I don't doubt PG can co-exist with PS or SSM, but what on earth is the point?

 

Here is the point:-

https://www.wilderssecurity.com/showpost.php?p=912997&postcount=48

In addition, the user may prefer the implementation of some features of one over the other; whilst not wishing to relinquish all the functions of either.

 

With all due respect to P2K and others who embrace this concept, I still see it as overkill.

 

Maybe, but it won't be the first time, nor the last, on this Board!

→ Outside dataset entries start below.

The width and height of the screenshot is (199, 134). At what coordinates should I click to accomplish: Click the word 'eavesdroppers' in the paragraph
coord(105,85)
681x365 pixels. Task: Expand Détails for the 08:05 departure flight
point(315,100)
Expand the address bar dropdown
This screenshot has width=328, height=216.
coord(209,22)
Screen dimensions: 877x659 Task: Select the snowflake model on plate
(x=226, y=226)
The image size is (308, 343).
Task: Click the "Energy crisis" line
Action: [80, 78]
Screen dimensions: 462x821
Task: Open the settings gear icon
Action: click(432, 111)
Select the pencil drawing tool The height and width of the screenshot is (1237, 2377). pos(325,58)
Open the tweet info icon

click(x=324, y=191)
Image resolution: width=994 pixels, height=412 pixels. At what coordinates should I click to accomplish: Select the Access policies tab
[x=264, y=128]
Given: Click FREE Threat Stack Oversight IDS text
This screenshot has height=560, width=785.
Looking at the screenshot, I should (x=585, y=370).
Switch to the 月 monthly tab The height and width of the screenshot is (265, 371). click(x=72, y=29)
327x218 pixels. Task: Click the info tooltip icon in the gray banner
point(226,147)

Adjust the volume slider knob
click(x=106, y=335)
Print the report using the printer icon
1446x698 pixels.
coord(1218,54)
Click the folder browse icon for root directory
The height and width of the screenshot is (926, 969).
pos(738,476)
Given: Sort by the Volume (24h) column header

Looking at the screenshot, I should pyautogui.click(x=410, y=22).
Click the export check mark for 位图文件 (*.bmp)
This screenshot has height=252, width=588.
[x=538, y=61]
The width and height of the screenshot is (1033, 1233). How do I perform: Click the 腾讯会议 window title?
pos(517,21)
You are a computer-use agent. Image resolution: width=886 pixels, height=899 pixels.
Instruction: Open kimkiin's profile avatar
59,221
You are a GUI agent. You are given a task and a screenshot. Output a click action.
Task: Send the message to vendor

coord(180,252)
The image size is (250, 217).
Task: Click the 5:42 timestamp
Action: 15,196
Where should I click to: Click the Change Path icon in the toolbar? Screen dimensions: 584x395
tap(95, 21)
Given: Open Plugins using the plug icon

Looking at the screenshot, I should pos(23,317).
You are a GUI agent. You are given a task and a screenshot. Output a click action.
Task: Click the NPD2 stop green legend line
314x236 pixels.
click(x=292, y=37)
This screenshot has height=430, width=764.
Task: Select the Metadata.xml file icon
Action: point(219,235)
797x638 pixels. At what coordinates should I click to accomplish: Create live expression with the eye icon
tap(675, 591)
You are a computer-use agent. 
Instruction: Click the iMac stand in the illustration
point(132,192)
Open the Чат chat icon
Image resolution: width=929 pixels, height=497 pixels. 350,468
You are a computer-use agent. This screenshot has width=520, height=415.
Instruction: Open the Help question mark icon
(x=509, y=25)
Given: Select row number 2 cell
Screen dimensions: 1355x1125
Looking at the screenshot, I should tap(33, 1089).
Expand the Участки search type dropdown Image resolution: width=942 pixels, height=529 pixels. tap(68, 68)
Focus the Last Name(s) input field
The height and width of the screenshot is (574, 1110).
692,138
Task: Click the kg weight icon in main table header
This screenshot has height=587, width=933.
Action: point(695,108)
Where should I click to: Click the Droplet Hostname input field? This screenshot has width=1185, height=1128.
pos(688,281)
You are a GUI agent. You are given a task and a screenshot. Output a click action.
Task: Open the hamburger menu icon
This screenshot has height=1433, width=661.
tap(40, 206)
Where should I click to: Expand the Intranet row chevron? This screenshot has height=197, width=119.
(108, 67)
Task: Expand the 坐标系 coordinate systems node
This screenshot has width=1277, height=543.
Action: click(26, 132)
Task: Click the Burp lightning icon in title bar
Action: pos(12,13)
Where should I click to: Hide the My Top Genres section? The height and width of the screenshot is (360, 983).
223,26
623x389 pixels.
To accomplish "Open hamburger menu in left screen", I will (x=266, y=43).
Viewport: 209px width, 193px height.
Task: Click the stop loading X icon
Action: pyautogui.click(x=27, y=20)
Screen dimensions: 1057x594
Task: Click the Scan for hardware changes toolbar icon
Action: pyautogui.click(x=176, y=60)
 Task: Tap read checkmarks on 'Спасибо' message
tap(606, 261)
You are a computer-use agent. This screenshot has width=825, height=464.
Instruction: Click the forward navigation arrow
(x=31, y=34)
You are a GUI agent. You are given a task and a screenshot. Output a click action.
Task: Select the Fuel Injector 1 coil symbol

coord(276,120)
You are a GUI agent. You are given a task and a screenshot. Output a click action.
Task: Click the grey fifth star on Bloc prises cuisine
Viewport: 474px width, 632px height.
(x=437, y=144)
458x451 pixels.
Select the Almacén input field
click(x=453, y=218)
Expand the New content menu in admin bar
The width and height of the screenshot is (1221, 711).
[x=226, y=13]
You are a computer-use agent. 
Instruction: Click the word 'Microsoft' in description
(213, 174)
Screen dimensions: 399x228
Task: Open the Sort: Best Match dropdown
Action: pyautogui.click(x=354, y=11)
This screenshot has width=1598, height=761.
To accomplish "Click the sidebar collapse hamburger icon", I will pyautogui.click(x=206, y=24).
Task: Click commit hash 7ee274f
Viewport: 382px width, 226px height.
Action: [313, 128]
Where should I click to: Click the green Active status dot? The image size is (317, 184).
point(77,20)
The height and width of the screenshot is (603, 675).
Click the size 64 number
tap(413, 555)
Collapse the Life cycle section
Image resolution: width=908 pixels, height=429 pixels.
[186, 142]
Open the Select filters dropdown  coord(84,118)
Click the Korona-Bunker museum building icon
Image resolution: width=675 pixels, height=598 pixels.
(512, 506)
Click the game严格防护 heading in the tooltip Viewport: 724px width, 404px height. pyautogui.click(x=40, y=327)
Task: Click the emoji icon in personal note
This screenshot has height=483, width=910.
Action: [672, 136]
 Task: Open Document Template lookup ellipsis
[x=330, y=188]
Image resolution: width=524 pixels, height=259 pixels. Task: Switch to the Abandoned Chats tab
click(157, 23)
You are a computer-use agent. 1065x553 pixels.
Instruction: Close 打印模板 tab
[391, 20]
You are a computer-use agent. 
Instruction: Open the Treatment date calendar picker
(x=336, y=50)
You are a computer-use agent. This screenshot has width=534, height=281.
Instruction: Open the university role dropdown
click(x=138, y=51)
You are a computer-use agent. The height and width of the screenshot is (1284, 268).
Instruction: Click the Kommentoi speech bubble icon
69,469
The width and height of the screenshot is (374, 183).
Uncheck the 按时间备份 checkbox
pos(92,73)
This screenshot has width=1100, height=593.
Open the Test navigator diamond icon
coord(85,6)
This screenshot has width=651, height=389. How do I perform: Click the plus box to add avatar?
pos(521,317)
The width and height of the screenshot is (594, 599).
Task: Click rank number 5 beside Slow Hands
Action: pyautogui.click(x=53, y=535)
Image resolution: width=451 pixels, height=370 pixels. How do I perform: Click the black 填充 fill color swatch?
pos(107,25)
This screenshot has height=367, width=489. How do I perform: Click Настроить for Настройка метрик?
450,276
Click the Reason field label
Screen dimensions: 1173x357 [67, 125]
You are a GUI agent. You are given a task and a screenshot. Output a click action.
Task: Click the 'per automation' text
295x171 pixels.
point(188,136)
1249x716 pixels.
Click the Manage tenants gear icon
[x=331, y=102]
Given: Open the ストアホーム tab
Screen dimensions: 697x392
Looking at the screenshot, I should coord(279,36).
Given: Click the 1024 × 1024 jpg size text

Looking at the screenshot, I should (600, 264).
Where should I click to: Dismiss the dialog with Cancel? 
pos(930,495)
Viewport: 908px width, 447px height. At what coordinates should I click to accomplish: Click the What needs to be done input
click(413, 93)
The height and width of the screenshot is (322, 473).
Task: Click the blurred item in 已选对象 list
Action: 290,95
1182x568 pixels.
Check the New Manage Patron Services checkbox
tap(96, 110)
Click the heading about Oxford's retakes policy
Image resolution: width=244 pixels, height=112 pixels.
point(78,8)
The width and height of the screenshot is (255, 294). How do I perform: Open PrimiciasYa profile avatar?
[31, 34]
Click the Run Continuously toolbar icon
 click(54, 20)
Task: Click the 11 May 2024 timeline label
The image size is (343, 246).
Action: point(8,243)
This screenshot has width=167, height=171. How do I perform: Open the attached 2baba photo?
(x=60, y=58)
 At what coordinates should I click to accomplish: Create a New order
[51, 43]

Anyway it is perfectly possible to argue that anyone running a fully featured SSM alongside their AV/FW combo is engaging in 'overkill' in any case, because most of those additional features are entirely superfluous if the malware doesn't run in the first place. If you want to be minimalist get PG free and be done with it!

 

I confirm this even if sighted as overkill, but on the contrary since they both work the sdt table i see more areas covered with proguard.sys then say Cyberhawks driver and it just replaces or rather covers some areas that alone safemon.sys (SSM Driver) would be covering. At first i was looking for the most rapid response time but that doesn't seem to matter which HIPS is there, even though early on i thought Cyberhawk jumped up in advance of SSM.

I dunno, the producers of those products can better answer that then i because i work those programs to examine how well they BOTH intercept malware intrusions and if they can also Terminate the files while suspending them or transfer that control to us, the end user to kill.